In his introduction to James et al., Fred Stanton concludes, “The all-Black MOWM never achieved most of its aims, but it forced concessions from the government and had a progressive impact on the labor movement….It was certainly the most important Black movement since the heyday of Garveyism….It was the first large Black organization in which trade unionists played the leading role” (p. 21).
The Negro March on Washington Movement never had its march. It won some limited gains. But it raised the idea of organizing for mass action, of pressure against power rather than quiet pleading. It inspired future efforts, leading to the Civil Rights movement of the 1950s and the Black Liberation movement of the 1960s. These were to shake U.S. society and open the way for further struggles for a truly free and equal society.
– wayne price
References
Barber, Lucy G. (2002). Marching on Washington; The Forging of an American Political Tradition. Berkeley: University of California Press.
Dolgoff, Sam (1986). Fragments; A Memoir. Cambridge: Refract Publications.

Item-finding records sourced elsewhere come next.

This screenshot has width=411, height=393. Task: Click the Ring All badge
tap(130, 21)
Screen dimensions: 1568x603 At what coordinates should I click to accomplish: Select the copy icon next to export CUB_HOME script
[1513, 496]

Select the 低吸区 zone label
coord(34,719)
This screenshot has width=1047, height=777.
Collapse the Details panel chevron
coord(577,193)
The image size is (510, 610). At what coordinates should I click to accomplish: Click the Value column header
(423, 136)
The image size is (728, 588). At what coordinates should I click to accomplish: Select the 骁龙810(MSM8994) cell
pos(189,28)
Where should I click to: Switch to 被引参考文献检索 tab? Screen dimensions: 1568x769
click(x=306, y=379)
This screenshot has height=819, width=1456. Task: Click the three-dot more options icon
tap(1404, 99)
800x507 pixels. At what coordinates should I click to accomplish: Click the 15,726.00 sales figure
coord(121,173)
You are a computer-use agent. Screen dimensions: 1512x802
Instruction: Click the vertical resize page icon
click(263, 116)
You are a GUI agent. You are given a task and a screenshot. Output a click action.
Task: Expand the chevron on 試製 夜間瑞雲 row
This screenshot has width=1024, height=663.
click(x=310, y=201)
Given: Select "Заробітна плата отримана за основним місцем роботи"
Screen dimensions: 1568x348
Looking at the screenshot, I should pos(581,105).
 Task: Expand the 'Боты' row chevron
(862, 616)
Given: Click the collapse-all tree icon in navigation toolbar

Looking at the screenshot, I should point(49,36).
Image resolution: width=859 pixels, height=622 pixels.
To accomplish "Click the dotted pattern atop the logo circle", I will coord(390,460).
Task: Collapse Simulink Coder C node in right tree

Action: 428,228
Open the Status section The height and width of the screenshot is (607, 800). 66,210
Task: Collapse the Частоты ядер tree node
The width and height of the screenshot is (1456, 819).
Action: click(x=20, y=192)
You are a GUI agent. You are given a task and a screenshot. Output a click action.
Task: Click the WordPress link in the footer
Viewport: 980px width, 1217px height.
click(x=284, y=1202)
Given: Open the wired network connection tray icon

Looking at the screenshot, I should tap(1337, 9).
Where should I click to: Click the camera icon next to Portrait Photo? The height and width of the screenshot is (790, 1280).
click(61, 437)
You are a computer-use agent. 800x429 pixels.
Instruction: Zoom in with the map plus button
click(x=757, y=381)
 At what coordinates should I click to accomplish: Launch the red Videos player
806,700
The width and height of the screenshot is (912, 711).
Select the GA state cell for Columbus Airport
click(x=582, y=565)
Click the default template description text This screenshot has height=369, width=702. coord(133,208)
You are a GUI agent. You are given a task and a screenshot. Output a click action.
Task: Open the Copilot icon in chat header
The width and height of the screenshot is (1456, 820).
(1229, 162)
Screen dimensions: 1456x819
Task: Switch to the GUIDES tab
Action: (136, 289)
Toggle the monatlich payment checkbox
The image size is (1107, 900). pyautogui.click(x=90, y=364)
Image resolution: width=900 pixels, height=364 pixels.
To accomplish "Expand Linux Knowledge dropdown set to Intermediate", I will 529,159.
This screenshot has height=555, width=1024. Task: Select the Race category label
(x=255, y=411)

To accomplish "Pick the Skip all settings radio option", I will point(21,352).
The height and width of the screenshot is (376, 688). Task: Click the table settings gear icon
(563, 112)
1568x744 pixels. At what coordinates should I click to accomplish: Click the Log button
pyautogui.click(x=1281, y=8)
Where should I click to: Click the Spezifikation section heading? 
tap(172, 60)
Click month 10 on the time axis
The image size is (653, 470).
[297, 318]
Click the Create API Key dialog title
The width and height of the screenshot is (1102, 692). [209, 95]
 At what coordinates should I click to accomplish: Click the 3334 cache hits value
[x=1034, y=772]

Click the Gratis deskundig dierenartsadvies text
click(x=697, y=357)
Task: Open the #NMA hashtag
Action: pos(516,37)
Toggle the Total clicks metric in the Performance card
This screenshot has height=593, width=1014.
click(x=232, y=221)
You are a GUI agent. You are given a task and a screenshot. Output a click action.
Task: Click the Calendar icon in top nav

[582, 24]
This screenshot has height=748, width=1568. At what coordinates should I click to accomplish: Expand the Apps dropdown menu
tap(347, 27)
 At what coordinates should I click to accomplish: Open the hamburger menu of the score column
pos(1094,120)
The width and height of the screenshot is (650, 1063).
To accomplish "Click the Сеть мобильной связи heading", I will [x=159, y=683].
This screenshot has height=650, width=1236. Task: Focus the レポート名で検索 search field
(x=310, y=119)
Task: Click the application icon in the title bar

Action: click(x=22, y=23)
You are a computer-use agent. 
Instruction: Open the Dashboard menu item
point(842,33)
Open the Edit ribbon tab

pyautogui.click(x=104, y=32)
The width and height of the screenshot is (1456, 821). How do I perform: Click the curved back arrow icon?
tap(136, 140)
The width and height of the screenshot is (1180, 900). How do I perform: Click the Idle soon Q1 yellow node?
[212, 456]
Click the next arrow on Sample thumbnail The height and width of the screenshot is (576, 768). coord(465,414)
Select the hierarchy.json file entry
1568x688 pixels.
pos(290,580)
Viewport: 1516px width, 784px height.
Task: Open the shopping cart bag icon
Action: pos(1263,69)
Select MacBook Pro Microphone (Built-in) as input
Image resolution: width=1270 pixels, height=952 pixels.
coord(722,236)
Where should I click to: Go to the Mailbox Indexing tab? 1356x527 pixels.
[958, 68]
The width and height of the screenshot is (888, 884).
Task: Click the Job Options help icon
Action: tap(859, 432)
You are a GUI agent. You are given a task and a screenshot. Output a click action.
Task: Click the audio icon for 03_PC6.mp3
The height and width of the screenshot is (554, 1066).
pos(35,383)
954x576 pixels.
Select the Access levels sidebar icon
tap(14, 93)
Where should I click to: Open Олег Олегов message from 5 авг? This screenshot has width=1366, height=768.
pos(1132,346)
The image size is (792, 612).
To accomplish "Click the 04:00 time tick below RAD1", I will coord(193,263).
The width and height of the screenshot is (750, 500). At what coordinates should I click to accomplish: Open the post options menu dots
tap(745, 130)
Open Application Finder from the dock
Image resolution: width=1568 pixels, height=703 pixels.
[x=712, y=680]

Hochschild, Adam (2005). Bury the Chains; Prophets and Rebels in the Fight to Free an Empire’s Slaves. Boston/NY: Houghton-Mifflin.
James, C.L.R., Breitman, George, Keemer, Edgar, and others (1980). Fighting Racism in World War II. NY: Pathfinder.
Kruse, Kevin M., & Tuck, Stephen (eds.) (2012). The Fog of War; The Second World War and the Civil Rights Movement. Oxford/NY: Oxford University Press.
Sugrue, Thomas (2012). “Hillburn, Hattiesburg, and Hitler; Wartime Activists Think Globally and Act Locally.” In Kruse & Tuck, (eds.), pp. 87—102.
X, Malcolm (1999). The Autobiography of Malcolm X; As Told to Alex Haley. NY: Ballantine Books.